Art of the Game

So I have recently hit an interesting point in my life in which I can see through the marketing façade of mainstream gaming. Now to be fair, I never have been a fan of the “mainstream” games that rocket into popularity thanks to their realistic graphics and immersive “whatevers.” No, for me games have always been about the adventure, story, and experience of playing…which up until very recently I didn’t realize was unusual.

For a moment I want to take you back. Back to a time before internet culture, before online video was king, and before most home phones weren’t wireless (or just someone’s cell). The year was 1995 (or maybe ’94). I was but a small impressionable child, but I saw a video game for the first time; Super Mario World on the Super Nintendo. Little did I know that experience would shape my concept of gaming for the rest of my life. Form that day at a cousin’s house; I knew that I wanted to play. Not just because it was a flashy image on a TV, but because I was drawn into the adventure of exploring a world.

Fast forward a few years, and the experience between my brother and I became about diving into interesting places in each cartridge and seeing just what new world there was to explore. For the majority of my life gaming was just that, an adventure. A one way ticket out of chores and school assignments, and into pipes, caverns, and dungeons sprawling across dozens of new worlds!

The impact that those games had on me was profound, and in many ways not something I’d fully understand until years later. It took me until college to realize that the adventures I went on as a kid, fueled my desire to “escape” into my paintings, and subsequently create stories and worlds for others to explore. In that sense, gaming for me was always about the next great journey and which princess to save next.

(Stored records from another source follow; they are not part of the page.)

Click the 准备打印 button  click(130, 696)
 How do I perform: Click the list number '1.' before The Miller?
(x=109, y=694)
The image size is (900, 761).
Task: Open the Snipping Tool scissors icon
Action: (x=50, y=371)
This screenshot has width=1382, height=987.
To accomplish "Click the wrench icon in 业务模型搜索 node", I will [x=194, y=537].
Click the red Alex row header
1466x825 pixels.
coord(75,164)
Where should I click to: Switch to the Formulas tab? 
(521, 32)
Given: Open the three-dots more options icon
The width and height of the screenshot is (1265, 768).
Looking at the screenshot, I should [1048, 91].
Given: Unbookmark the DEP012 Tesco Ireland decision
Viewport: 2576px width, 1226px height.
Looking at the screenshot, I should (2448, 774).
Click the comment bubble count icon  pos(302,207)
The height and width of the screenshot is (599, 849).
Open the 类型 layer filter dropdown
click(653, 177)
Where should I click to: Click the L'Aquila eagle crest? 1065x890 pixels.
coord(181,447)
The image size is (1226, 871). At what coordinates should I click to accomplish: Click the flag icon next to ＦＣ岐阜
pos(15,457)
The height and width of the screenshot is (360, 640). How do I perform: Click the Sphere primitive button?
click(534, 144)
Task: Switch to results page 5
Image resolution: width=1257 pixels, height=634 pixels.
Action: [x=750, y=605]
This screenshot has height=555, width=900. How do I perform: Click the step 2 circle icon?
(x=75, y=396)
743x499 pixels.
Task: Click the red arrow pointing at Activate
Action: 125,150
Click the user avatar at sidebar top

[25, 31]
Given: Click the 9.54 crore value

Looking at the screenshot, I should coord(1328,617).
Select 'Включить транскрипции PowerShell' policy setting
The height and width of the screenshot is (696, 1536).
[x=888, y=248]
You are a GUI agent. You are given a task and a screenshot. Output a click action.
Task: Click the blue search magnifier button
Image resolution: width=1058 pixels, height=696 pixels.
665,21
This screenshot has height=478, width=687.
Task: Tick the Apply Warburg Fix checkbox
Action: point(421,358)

In the past year though I found myself invited into the world of mainstream, multiplayer games…Many of these games I have grown to adore, while others have become a nuisance. There was a time where creating a game was a passion project  for programmers, composers, and designers which manifested itself into a rich experience for the player. I think however over the past decade we may have lost that vision for what a game should be. While I by no means want to degrade the quality or skill that modern artists are utilizing to create unique characters and experiences, I have begun to question the validity of certain games as the betterment of the human experience. Recently I have chosen to quit playing a certain game, and as a result I have become more focused, productive, and motivated by doing so. Games that are designed to cause an addiction in the player to “play” rather than “experience” a game I think is causing a disconnect in the artistic experience among many young minds. If I (as a 30ish gamer and artist) can be so easily manipulated into playing for the sake of playing, then I think there is something to be said about the industry as a whole. These days artists are taking work to build a portfolio and put food on the table, but as I’m writing I have to wonder if the same artists are also “selling their souls” to the paycheck.

As an artist I’m concerned that the “art of the game” is being lost to the “art of a business.” More players, more games, more money…yeah a studio can do that, it’s their right as a business, but I GREATLY WORRY for artists that will design for a project for the money, without realizing that the product might be hurting it’s players rather than inspiring them. For me a game should inspire the player to go on an adventure, solve a problem, or just have fun, but with many mainstream games being produced I'm afraid people won't be inspired to create and just will spiral into "the game" which at the end of the day is meaningless.